Please reproduce the entries below, replacing "computer-use agent" with "desktop assistant" wherever it occurs and leaving every other part unchanged.

--- DATA IN THIS EXERCISE ---
-- -- --

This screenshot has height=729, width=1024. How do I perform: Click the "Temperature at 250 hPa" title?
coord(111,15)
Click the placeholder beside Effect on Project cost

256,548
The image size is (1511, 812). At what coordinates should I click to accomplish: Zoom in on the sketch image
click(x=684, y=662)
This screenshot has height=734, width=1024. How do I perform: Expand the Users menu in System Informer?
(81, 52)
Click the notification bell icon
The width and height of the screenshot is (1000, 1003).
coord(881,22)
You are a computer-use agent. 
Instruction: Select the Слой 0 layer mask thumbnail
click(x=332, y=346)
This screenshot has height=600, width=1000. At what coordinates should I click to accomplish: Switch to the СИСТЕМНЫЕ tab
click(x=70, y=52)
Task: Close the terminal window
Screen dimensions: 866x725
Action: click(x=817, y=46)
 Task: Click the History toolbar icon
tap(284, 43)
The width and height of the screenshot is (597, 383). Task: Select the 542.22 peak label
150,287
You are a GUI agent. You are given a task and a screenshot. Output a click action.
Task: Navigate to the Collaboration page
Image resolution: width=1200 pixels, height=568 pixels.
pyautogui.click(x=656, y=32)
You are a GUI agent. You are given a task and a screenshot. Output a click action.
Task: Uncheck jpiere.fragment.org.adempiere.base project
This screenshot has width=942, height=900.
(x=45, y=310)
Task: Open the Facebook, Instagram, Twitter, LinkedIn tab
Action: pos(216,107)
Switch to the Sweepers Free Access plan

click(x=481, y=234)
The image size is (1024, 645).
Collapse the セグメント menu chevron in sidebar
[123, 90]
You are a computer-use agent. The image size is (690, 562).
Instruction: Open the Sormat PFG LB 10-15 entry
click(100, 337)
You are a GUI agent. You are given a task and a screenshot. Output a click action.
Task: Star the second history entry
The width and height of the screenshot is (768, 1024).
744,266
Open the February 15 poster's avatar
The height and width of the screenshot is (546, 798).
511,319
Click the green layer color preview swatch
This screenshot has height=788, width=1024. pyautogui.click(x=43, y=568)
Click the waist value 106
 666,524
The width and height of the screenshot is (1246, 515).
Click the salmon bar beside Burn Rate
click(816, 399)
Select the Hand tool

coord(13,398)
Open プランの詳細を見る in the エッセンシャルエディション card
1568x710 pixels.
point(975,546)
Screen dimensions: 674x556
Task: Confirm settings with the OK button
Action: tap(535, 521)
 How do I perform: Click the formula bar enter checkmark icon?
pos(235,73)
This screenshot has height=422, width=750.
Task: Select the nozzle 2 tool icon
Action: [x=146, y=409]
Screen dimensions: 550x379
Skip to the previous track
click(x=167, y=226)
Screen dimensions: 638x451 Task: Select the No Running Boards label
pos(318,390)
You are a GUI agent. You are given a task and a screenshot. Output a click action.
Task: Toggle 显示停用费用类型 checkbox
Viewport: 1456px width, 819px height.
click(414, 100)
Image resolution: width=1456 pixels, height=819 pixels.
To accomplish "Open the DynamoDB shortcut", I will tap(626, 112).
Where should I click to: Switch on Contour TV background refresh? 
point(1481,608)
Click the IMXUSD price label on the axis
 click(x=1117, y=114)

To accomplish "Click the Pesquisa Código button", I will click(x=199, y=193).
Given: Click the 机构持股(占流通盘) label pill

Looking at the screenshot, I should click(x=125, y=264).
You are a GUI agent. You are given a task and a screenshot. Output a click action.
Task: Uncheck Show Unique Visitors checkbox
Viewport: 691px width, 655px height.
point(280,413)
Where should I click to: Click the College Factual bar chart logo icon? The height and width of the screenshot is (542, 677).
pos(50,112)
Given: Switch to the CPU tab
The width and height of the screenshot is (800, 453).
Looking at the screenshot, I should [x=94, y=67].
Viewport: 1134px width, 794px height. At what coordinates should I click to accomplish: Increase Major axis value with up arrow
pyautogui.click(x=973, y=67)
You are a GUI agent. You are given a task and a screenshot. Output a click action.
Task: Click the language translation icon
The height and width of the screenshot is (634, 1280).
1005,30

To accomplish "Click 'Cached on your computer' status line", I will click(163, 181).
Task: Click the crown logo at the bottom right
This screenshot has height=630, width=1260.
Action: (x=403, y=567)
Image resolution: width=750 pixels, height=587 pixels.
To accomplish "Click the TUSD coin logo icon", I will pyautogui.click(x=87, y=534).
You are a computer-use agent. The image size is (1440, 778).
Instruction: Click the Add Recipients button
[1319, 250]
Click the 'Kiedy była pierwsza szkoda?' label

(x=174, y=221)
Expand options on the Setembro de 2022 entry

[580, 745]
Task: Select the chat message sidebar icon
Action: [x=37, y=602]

-- -- --

--- OUTPUT ---
This screenshot has height=729, width=1024. How do I perform: Click the "Temperature at 250 hPa" title?
coord(111,15)
Click the placeholder beside Effect on Project cost

256,548
The image size is (1511, 812). At what coordinates should I click to accomplish: Zoom in on the sketch image
click(x=684, y=662)
This screenshot has height=734, width=1024. How do I perform: Expand the Users menu in System Informer?
(81, 52)
Click the notification bell icon
The width and height of the screenshot is (1000, 1003).
coord(881,22)
You are a desktop assistant. 
Instruction: Select the Слой 0 layer mask thumbnail
click(x=332, y=346)
This screenshot has height=600, width=1000. At what coordinates should I click to accomplish: Switch to the СИСТЕМНЫЕ tab
click(x=70, y=52)
Task: Close the terminal window
Screen dimensions: 866x725
Action: click(x=817, y=46)
 Task: Click the History toolbar icon
tap(284, 43)
The width and height of the screenshot is (597, 383). Task: Select the 542.22 peak label
150,287
You are a GUI agent. You are given a task and a screenshot. Output a click action.
Task: Navigate to the Collaboration page
Image resolution: width=1200 pixels, height=568 pixels.
pyautogui.click(x=656, y=32)
You are a GUI agent. You are given a task and a screenshot. Output a click action.
Task: Uncheck jpiere.fragment.org.adempiere.base project
This screenshot has width=942, height=900.
(x=45, y=310)
Task: Open the Facebook, Instagram, Twitter, LinkedIn tab
Action: pos(216,107)
Switch to the Sweepers Free Access plan

click(x=481, y=234)
The image size is (1024, 645).
Collapse the セグメント menu chevron in sidebar
[123, 90]
You are a desktop assistant. The image size is (690, 562).
Instruction: Open the Sormat PFG LB 10-15 entry
click(100, 337)
You are a GUI agent. You are given a task and a screenshot. Output a click action.
Task: Star the second history entry
The width and height of the screenshot is (768, 1024).
744,266
Open the February 15 poster's avatar
The height and width of the screenshot is (546, 798).
511,319
Click the green layer color preview swatch
This screenshot has height=788, width=1024. pyautogui.click(x=43, y=568)
Click the waist value 106
 666,524
The width and height of the screenshot is (1246, 515).
Click the salmon bar beside Burn Rate
click(816, 399)
Select the Hand tool

coord(13,398)
Open プランの詳細を見る in the エッセンシャルエディション card
1568x710 pixels.
point(975,546)
Screen dimensions: 674x556
Task: Confirm settings with the OK button
Action: tap(535, 521)
 How do I perform: Click the formula bar enter checkmark icon?
pos(235,73)
This screenshot has height=422, width=750.
Task: Select the nozzle 2 tool icon
Action: [x=146, y=409]
Screen dimensions: 550x379
Skip to the previous track
click(x=167, y=226)
Screen dimensions: 638x451 Task: Select the No Running Boards label
pos(318,390)
You are a GUI agent. You are given a task and a screenshot. Output a click action.
Task: Toggle 显示停用费用类型 checkbox
Viewport: 1456px width, 819px height.
click(414, 100)
Image resolution: width=1456 pixels, height=819 pixels.
To accomplish "Open the DynamoDB shortcut", I will tap(626, 112).
Where should I click to: Switch on Contour TV background refresh? 
point(1481,608)
Click the IMXUSD price label on the axis
 click(x=1117, y=114)

To accomplish "Click the Pesquisa Código button", I will click(x=199, y=193).
Given: Click the 机构持股(占流通盘) label pill

Looking at the screenshot, I should click(x=125, y=264).
You are a GUI agent. You are given a task and a screenshot. Output a click action.
Task: Uncheck Show Unique Visitors checkbox
Viewport: 691px width, 655px height.
point(280,413)
Where should I click to: Click the College Factual bar chart logo icon? The height and width of the screenshot is (542, 677).
pos(50,112)
Given: Switch to the CPU tab
The width and height of the screenshot is (800, 453).
Looking at the screenshot, I should [x=94, y=67].
Viewport: 1134px width, 794px height. At what coordinates should I click to accomplish: Increase Major axis value with up arrow
pyautogui.click(x=973, y=67)
You are a GUI agent. You are given a task and a screenshot. Output a click action.
Task: Click the language translation icon
The height and width of the screenshot is (634, 1280).
1005,30

To accomplish "Click 'Cached on your computer' status line", I will click(163, 181).
Task: Click the crown logo at the bottom right
This screenshot has height=630, width=1260.
Action: (x=403, y=567)
Image resolution: width=750 pixels, height=587 pixels.
To accomplish "Click the TUSD coin logo icon", I will pyautogui.click(x=87, y=534).
You are a desktop assistant. The image size is (1440, 778).
Instruction: Click the Add Recipients button
[1319, 250]
Click the 'Kiedy była pierwsza szkoda?' label

(x=174, y=221)
Expand options on the Setembro de 2022 entry

[580, 745]
Task: Select the chat message sidebar icon
Action: [x=37, y=602]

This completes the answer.